As the co-Founder of LinkedIn and Greylock Partners VC, Reid Hoffman has about as valid a platform as anyone to comment on the recent sexual harassment allegations within the Silicon Valley and wider venture capitalist markets. His article raises a lot of talking points:
If you’ve missed some of those headlines, here is a quick overview; first, a female engineer at Uber publicly opened up about her numerous reports of sexual harassment going ignored by the firm. More recently, three female entrepreneurs came forward about their experiences of sexual harassment and unwanted advances with Justin Caldbeck, co-founder of Binary Capital. In the wake of that, the New York Times published allegations that ‘500 Startups’ founder Dave McClure and VC Chris Sacca had also engaged in some sexual misconduct.
Caldbeck immediately apologised and announced an indefinite leave of absence, but one of the three women involved responded; “While we’re happy that he apologized…our strong preference would have been to not be in this position to begin with” – and that is the big point here and the focus of much of Hoffman’s article. How do we correct this? How do we stop it from becoming an unwanted part of the industry culture?
Interestingly, Hoffman first suggests an industry-wide HR function to govern this behaviour.
VCs preying on entrepreneurs – or vice versa – can slip under the radar as neither side operates under the same roof. Most companies in Silicon Valley are populated by forward thinking (and often young) people who build cultures of dignity and collaboration in gender – but they also have competent HR functions to ensure respectful behaviour within their organisations.
Of course industry regulators exist as the norm already, designed exactly for problems such as this – but a cross-sector authority created specifically to oversee engagements between different industries or sub-sets of industries is an interesting notion. It’s an idea that could very obviously be transplanted onto the insurance, trading, consulting or recruitment sectors – but of course the nature of global trade and commerce means it has relevance with every part of the economy.
Beyond a regulatory body, Hoffman also places emphasis on the individuals involved. He puts forward the idea that you should forfeit any notion of a romantic or sexual relationship if you are pursuing a business one – and vice versa. The two do not and should not mix.
He also simply proposes that those in power stop working with and investing in VCs displaying that type of behaviour.
Most importantly, however, he promotes the idea of speaking up.
Zero tolerance on this issue will only come about if everyone buys-in to that idea.

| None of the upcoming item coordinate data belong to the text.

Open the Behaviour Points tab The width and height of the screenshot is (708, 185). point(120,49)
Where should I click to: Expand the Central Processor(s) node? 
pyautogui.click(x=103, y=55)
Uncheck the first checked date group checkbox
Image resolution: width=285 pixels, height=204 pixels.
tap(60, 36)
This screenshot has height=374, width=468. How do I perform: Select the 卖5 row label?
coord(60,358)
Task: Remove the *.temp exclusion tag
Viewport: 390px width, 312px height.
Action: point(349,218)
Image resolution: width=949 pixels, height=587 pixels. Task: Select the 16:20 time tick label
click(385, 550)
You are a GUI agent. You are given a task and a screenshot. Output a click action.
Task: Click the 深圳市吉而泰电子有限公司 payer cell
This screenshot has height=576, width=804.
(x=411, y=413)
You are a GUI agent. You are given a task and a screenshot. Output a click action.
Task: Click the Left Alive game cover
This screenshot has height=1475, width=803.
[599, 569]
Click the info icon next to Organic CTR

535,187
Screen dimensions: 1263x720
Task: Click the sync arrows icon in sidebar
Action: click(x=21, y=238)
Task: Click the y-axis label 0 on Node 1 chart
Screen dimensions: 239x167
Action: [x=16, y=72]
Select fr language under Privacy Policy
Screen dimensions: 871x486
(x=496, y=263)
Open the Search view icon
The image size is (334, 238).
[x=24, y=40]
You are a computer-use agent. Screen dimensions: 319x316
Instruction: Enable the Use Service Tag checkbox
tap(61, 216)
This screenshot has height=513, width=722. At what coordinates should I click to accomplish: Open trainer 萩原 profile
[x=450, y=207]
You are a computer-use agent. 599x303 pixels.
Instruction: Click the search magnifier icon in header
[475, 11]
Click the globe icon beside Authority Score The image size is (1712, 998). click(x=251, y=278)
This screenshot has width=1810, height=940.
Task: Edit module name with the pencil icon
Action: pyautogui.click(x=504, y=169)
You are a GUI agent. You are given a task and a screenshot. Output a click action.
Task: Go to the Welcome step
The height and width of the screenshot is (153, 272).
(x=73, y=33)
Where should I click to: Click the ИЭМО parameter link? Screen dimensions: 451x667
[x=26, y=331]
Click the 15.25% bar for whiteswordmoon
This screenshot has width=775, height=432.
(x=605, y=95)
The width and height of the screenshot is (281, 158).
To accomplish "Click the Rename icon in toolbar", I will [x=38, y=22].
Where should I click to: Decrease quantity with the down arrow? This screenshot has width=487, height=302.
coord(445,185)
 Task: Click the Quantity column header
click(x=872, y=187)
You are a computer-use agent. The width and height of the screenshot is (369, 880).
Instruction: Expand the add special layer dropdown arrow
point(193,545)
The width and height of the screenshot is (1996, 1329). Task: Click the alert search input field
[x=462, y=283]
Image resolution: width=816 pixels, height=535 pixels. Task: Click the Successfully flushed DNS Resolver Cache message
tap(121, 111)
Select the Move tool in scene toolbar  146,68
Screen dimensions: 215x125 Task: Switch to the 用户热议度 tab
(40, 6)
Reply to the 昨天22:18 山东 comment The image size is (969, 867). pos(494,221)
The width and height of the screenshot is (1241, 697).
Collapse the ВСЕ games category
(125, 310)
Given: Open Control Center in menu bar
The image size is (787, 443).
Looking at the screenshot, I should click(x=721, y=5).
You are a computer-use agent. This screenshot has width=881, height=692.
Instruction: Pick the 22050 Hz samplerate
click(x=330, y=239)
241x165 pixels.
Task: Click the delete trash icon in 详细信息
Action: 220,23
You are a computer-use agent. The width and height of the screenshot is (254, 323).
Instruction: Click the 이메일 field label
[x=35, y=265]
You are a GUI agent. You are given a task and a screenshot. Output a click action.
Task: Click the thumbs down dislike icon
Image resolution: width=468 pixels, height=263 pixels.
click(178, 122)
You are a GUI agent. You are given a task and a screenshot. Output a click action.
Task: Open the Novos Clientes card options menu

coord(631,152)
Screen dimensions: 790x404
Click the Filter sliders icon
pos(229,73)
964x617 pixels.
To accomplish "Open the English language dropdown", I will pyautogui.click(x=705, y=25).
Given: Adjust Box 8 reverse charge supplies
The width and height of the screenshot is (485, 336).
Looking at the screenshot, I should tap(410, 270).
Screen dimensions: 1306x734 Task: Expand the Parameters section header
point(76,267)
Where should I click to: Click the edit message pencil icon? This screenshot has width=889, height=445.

As he says, staying silent and not acting just allows the problem to perpetuate and sends the public signal, “we don’t care”.
The hope is that those who were brave enough to come forward and very publicly put their names and stories on full view will open some doors for others. The three women involved in the allegations against Caldbeck have, between them, co-created Google Desktop and founded Journy – the successful transport app. It should at least give this much needed conversation some momentum.